Le caricaturiste turc Musa Kart, connu pour son travail pour le quotidien d’opposition Cumhuriyet, raconte avoir passé plus de temps en prison ou au tribunal qu’à son bureau depuis l’arrivée au pouvoir de Recep Tayyip Erdogan en Turquie en 2003. Son dernier séjour en prison a commencé en avril, lorsqu’une cour d’appel a confirmé sa condamnation à trois ans et neuf mois pour « aide à une organisation terroriste », avant qu’il ne soit libéré la semaine dernière dans l’attente de l’examen d’un nouvel appel. « Ces quinze dernières années, les prisons et les tribunaux sont devenus une seconde maison pour moi », dit-il à l’AFP. Incorrigible optimiste, le caricaturiste refuse de se laisser abattre et raconte avoir toujours essayé d’être le plus présentable possible pour ses visiteurs en prison.
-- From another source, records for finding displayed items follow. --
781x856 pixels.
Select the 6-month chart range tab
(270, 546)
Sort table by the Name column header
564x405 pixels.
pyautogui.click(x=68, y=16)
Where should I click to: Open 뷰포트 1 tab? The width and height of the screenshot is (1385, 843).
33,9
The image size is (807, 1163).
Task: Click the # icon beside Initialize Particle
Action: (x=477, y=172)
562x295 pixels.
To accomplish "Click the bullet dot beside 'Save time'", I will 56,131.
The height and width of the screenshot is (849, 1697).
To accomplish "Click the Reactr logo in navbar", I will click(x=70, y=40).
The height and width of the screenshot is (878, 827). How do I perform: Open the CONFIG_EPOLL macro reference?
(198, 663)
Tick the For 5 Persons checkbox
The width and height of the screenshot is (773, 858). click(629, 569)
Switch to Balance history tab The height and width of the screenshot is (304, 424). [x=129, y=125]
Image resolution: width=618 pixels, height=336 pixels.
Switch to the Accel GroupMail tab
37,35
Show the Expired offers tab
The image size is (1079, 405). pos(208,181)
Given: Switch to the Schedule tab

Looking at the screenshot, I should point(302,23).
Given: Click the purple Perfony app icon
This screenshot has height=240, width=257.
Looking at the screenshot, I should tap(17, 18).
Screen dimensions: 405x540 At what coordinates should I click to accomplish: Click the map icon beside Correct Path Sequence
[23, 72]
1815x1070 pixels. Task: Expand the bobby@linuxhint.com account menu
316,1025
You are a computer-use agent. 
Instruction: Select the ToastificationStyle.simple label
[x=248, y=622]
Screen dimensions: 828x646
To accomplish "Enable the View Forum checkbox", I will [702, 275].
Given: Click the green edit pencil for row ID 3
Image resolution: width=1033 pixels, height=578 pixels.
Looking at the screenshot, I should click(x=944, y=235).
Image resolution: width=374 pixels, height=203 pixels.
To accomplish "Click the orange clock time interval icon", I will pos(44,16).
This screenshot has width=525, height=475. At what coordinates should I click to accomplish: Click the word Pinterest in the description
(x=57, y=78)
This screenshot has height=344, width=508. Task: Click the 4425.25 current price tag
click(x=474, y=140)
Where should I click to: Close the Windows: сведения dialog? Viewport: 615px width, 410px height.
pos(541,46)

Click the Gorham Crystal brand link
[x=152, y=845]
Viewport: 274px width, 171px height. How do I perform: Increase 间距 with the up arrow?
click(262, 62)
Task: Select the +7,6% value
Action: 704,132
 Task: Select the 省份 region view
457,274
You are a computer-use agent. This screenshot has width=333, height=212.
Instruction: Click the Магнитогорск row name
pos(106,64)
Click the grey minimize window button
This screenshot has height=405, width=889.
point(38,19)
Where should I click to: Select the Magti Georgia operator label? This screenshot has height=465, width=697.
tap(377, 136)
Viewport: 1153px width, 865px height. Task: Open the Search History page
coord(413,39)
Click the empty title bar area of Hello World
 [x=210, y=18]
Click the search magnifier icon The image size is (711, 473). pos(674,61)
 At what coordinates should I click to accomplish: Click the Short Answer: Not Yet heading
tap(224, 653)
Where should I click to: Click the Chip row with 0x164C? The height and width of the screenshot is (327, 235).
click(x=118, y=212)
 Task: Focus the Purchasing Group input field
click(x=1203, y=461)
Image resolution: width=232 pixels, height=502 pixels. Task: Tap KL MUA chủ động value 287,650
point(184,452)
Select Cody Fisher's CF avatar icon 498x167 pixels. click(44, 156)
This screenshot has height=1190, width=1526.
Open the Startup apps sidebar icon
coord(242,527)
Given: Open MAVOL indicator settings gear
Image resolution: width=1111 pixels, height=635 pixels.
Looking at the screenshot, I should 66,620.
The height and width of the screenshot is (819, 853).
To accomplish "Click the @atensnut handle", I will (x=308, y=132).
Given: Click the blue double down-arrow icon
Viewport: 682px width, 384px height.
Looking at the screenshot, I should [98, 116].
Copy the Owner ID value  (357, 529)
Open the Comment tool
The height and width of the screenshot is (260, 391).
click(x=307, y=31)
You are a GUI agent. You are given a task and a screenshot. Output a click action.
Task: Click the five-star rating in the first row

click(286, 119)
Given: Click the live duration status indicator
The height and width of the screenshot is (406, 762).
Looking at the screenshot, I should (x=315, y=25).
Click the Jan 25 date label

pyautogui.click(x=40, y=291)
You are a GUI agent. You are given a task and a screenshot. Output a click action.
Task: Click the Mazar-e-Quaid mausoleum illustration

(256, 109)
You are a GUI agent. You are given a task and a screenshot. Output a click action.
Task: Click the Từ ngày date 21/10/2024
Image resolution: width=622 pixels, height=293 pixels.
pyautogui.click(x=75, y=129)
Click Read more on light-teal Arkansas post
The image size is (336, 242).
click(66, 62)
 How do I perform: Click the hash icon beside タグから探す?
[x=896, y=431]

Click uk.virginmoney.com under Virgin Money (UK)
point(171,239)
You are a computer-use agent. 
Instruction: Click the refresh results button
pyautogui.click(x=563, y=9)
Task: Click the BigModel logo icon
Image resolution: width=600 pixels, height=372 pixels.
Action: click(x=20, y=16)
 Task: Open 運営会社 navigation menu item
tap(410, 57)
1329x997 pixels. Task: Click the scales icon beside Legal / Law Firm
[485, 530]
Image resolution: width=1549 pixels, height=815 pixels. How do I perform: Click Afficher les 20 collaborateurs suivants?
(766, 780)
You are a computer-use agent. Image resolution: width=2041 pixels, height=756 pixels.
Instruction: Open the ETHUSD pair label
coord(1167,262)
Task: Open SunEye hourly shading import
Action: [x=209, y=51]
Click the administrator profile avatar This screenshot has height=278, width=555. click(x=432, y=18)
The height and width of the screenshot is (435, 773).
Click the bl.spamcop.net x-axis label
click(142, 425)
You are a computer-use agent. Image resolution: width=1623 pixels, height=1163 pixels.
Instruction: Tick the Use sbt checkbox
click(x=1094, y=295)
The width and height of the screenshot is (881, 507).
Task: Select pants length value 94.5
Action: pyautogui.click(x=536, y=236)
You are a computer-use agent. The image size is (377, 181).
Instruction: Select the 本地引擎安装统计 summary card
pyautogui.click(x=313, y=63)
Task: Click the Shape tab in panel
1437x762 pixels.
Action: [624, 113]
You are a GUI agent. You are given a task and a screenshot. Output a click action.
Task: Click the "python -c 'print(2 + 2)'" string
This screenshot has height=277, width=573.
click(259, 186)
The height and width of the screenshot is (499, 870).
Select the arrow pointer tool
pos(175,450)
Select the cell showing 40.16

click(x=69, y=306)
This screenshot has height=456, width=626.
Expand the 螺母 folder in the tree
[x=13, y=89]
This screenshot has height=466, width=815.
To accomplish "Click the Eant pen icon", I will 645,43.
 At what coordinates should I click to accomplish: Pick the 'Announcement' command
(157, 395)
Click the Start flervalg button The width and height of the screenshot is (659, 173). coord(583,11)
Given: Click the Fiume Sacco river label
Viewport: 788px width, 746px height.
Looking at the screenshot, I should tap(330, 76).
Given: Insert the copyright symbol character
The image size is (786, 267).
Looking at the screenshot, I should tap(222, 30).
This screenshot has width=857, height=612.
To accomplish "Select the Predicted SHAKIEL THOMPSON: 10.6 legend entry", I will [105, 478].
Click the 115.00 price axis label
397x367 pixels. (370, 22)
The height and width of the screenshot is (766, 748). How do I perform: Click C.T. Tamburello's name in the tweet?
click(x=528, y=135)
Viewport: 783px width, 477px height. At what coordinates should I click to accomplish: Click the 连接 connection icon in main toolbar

Les défenseurs des droits de l’homme, dont Reporters sans frontières (RSF), ont appelé la Turquie à revoir ses lois antiterroristes et antidiffamation, affirmant qu’elles sont utilisées à outrance pour faire taire l’opposition.
Moyen Orient et Monde - Turquie
Pour le caricaturiste Musa Kart, les prisons et les tribunaux sont comme sa « seconde maison »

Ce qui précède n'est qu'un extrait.